Answer

**step1** Understanding the problem

The problem asks us to find the values of x and y that satisfy both given equations simultaneously. The two equations are:
Equation 1: $$y=4x^2-5x+2$$
Equation 2: $$y=2x-1$$

**step2** Setting the equations equal

Since both equations are equal to 'y', we can set the expressions on their right-hand sides equal to each other. This allows us to find the values of 'x' that make both 'y' values the same.
$$4x^2-5x+2 = 2x-1$$

**step3** Rearranging to standard quadratic form

To solve for 'x', we need to rearrange the equation so that it is in the standard quadratic form, which is $$ax^2+bx+c=0$$. We do this by moving all terms to one side of the equation.
Subtract $$2x$$ from both sides:
$$4x^2-5x-2x+2 = -1$$
Combine the 'x' terms:
$$4x^2-7x+2 = -1$$
Add 1 to both sides:
$$4x^2-7x+2+1 = 0$$
$$4x^2-7x+3 = 0$$

**step4** Factoring the quadratic equation

Now we need to solve the quadratic equation $$4x^2-7x+3 = 0$$. We can solve this by factoring. We look for two numbers that multiply to $$(4 \times 3) = 12$$ and add up to $$-7$$. These numbers are -3 and -4. We use these to split the middle term:
$$4x^2-4x-3x+3 = 0$$

**step5** Factoring by grouping

Group the terms and factor out the common factors:
$$4x(x-1)-3(x-1) = 0$$
Notice that $$(x-1)$$ is a common factor in both terms. Factor out $$(x-1)$$:
$$(4x-3)(x-1) = 0$$

**step6** Finding the x-values

For the product of two factors to be zero, at least one of the factors must be zero. So, we set each factor equal to zero to find the possible values of 'x'.
First case:
$$4x-3 = 0$$
Add 3 to both sides:
$$4x = 3$$
Divide by 4:
$$x = \frac{3}{4}$$
Second case:
$$x-1 = 0$$
Add 1 to both sides:
$$x = 1$$
We have found two possible values for 'x': $$x=1$$ and $$x=\frac{3}{4}$$.

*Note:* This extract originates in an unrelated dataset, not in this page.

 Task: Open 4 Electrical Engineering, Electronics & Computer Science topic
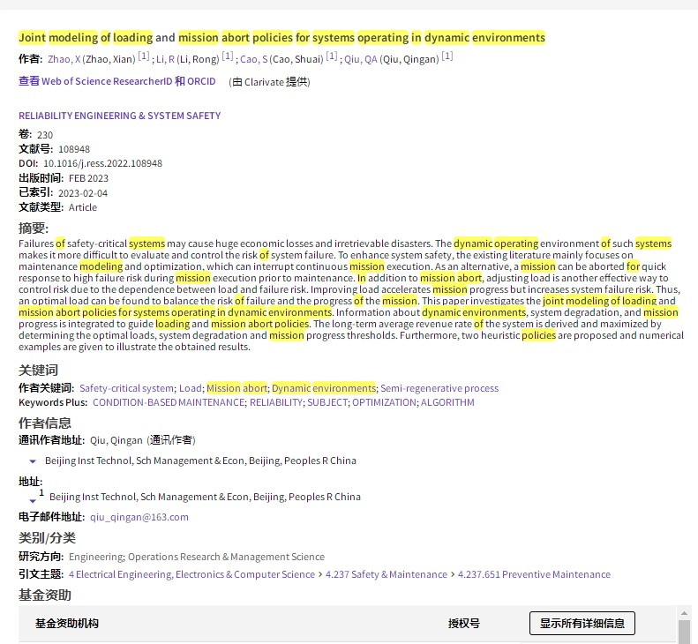pyautogui.click(x=191, y=574)
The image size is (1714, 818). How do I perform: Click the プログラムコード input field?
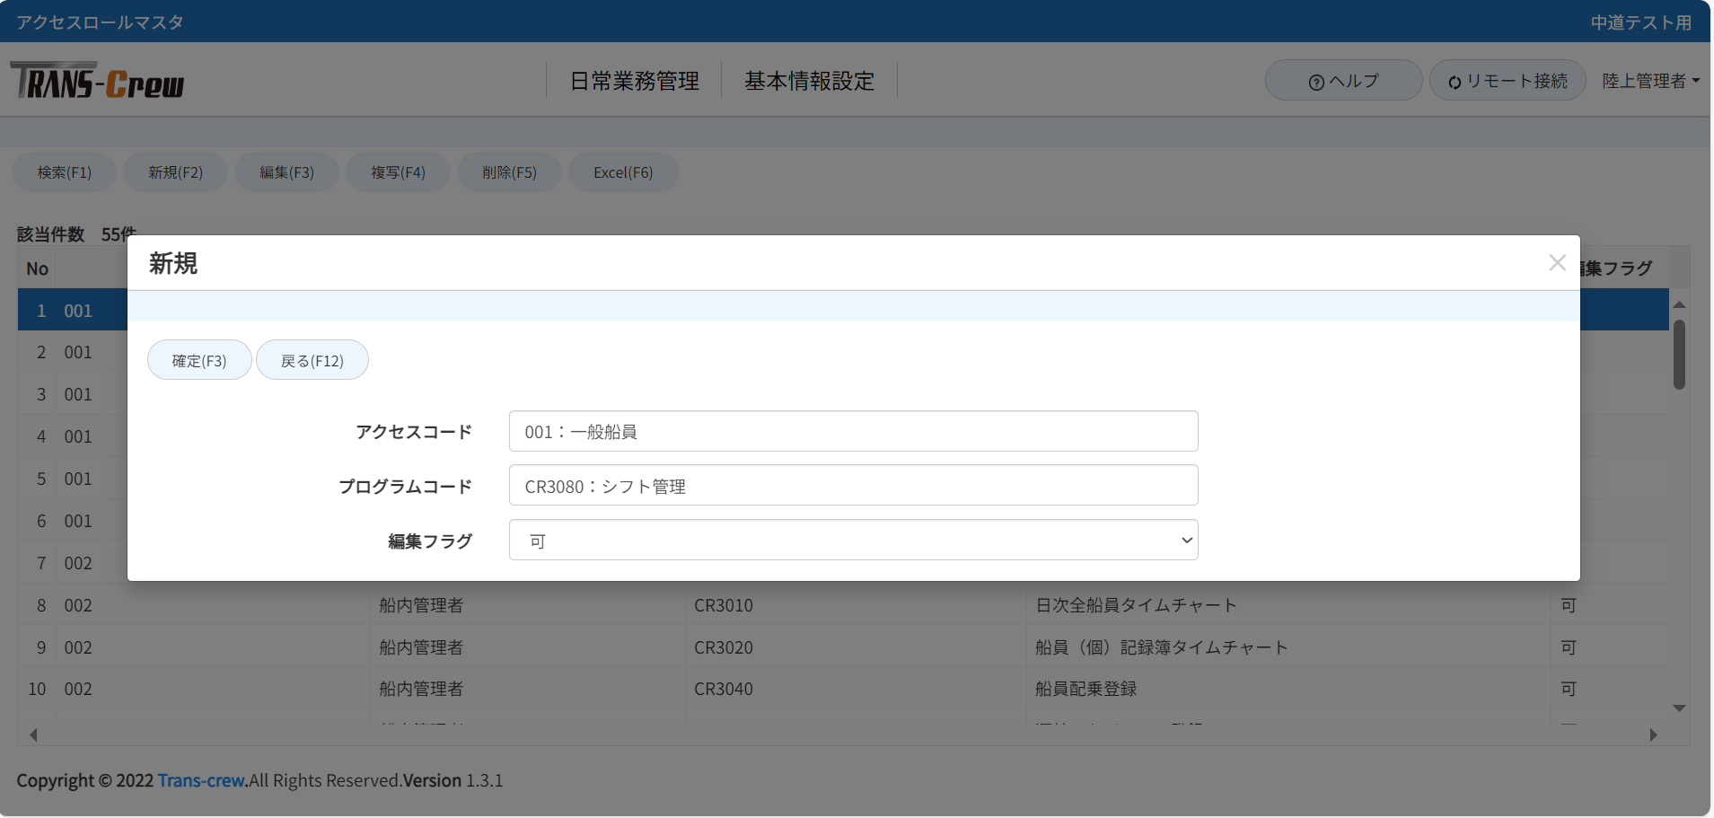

**step7** Finding the corresponding y-values for the first x-value

Now we substitute each 'x' value back into one of the original equations to find the corresponding 'y' value. The second equation, $$y=2x-1$$, is simpler to use.
For $$x=1$$:
$$y = 2(1)-1$$
$$y = 2-1$$
$$y = 1$$
So, one solution is $$(x,y) = (1,1)$$.

**step8** Finding the corresponding y-values for the second x-value

For $$x=\frac{3}{4}$$:
$$y = 2\left(\frac{3}{4}\right)-1$$
$$y = \frac{6}{4}-1$$
Simplify the fraction:
$$y = \frac{3}{2}-1$$
To subtract, find a common denominator:
$$y = \frac{3}{2}-\frac{2}{2}$$
$$y = \frac{1}{2}$$
So, the second solution is $$(x,y) = \left(\frac{3}{4}, \frac{1}{2}\right)$$.

**step9** Stating the solutions

The solutions to the given system of simultaneous equations are:
$$(1, 1)$$
and
$$\left(\frac{3}{4}, \frac{1}{2}\right)$$.